• What is needed: Go through the records below and copy out every line holding "export".

• Records provided:
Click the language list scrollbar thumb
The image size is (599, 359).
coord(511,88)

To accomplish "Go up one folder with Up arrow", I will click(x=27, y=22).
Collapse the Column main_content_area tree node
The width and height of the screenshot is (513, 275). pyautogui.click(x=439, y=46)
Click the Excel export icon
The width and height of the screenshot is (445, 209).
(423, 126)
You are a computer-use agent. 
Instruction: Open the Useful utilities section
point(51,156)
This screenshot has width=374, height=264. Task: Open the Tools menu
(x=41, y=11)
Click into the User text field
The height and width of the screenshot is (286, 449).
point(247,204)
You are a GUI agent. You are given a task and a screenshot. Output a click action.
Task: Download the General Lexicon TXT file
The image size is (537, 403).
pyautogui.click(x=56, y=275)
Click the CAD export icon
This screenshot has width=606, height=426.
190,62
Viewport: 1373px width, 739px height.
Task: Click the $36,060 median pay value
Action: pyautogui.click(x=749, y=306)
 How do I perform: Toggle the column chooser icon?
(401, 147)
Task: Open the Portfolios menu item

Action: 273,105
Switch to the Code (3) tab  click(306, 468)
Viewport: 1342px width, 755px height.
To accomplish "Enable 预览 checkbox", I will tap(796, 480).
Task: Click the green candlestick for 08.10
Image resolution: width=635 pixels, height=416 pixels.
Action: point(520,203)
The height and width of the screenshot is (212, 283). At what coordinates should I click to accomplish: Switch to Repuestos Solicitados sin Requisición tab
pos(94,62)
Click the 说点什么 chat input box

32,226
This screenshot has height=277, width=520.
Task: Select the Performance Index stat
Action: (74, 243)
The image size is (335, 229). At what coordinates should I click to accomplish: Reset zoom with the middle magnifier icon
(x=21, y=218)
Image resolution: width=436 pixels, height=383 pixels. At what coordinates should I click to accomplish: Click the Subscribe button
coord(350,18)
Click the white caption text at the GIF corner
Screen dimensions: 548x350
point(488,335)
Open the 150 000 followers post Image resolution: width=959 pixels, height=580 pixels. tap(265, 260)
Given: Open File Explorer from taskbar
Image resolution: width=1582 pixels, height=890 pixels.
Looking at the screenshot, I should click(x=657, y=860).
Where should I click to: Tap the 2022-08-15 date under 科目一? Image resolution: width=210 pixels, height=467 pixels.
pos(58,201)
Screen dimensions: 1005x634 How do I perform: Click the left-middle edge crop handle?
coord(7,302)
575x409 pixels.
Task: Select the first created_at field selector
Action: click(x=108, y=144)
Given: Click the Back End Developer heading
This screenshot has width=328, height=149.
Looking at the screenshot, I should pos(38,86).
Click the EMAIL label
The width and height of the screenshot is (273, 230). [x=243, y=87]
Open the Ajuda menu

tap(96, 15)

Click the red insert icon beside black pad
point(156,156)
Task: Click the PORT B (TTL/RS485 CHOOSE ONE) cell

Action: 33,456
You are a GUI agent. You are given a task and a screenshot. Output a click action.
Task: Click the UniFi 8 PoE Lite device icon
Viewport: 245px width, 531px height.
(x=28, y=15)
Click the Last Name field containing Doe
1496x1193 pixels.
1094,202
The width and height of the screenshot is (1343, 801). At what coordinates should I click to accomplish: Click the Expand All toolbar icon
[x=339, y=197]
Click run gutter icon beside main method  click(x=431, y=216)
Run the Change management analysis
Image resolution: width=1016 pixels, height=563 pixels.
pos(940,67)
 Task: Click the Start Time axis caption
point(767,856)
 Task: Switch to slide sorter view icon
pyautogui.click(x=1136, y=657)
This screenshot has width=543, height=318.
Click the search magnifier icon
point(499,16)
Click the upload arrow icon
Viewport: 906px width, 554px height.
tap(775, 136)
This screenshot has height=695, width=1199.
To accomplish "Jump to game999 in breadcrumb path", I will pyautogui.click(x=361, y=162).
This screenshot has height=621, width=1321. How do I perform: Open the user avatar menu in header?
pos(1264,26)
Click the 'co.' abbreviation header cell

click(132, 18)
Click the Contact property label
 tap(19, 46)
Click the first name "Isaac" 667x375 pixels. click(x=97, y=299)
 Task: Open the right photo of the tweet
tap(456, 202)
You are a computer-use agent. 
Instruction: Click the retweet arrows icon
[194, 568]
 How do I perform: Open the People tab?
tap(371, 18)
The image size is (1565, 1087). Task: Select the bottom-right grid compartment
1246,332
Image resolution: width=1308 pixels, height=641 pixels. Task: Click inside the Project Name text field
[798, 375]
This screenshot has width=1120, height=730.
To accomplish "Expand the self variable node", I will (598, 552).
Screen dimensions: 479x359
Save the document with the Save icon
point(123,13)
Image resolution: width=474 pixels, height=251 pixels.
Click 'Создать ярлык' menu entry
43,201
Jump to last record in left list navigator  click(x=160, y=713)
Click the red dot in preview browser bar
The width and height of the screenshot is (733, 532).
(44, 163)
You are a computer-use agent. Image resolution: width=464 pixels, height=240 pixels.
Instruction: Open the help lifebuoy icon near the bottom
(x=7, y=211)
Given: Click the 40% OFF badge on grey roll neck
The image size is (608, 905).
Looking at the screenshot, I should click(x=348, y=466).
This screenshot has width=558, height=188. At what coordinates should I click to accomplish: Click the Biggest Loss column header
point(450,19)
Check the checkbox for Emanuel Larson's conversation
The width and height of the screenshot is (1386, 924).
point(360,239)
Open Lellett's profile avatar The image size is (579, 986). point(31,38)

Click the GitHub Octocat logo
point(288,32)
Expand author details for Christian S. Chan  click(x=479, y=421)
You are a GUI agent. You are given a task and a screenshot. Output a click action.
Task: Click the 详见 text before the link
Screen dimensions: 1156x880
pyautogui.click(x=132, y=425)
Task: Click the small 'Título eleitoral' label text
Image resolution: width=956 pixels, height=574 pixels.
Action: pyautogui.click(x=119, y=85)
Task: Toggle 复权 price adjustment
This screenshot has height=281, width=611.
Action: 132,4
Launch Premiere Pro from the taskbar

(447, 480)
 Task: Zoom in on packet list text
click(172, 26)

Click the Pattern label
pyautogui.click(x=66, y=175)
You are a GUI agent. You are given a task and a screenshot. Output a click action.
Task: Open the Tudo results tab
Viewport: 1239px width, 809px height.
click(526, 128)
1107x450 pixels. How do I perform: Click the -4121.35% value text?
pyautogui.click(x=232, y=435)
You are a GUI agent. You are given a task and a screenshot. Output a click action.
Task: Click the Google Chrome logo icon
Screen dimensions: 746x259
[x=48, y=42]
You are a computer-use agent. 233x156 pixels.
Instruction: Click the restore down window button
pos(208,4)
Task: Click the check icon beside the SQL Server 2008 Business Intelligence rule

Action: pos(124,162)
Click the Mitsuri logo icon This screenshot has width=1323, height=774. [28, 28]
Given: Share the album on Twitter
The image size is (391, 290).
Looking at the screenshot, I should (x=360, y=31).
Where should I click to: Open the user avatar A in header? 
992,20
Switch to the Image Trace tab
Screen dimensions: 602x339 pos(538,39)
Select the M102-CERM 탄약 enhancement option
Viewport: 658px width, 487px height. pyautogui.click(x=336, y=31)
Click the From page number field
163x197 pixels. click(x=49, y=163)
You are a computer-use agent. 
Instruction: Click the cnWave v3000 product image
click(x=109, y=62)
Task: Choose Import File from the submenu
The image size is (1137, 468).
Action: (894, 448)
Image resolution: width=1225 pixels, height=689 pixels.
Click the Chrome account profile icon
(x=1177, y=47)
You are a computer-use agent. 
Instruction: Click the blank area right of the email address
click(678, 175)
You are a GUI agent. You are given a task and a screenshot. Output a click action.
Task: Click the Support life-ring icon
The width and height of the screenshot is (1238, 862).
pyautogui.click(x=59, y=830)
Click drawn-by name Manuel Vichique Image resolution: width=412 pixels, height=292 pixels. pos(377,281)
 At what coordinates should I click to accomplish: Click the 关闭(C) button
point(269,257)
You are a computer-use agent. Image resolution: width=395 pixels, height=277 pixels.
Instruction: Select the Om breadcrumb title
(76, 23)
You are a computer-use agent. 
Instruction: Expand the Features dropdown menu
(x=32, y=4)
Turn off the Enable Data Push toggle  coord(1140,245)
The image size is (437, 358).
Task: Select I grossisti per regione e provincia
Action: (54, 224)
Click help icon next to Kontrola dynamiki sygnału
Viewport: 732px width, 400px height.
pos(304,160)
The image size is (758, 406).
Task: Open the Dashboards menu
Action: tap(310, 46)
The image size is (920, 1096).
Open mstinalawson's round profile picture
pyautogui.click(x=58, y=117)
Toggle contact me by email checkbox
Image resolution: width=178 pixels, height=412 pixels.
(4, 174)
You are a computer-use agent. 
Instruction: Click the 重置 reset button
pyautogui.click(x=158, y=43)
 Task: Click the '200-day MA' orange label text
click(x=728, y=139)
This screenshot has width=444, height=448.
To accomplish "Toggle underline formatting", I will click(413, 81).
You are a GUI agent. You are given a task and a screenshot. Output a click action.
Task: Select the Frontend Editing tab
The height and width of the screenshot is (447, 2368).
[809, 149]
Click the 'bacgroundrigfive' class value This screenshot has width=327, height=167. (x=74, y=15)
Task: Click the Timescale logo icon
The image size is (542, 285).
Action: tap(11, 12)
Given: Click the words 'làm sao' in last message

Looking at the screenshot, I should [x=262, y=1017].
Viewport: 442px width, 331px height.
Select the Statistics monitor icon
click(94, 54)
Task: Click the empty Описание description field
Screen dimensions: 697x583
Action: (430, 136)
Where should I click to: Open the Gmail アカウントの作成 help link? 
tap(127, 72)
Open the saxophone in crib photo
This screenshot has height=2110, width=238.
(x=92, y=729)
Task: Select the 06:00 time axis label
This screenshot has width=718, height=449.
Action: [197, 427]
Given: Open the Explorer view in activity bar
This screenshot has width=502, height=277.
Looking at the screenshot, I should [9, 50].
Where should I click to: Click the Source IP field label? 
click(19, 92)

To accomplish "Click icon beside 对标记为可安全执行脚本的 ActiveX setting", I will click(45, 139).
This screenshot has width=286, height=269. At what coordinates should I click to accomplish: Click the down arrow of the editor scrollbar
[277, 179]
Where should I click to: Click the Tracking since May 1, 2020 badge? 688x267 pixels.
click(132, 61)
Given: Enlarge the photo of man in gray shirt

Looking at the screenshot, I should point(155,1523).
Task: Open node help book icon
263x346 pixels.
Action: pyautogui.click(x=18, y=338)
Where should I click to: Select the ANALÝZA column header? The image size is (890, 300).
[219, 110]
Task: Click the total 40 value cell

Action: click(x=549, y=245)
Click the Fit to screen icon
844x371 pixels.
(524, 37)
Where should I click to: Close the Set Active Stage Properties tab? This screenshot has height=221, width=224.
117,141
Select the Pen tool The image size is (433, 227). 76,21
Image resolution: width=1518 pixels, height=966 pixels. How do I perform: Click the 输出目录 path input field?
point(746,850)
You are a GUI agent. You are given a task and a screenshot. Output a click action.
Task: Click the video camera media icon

• Response to the task:
Click the Excel export icon
Click the CAD export icon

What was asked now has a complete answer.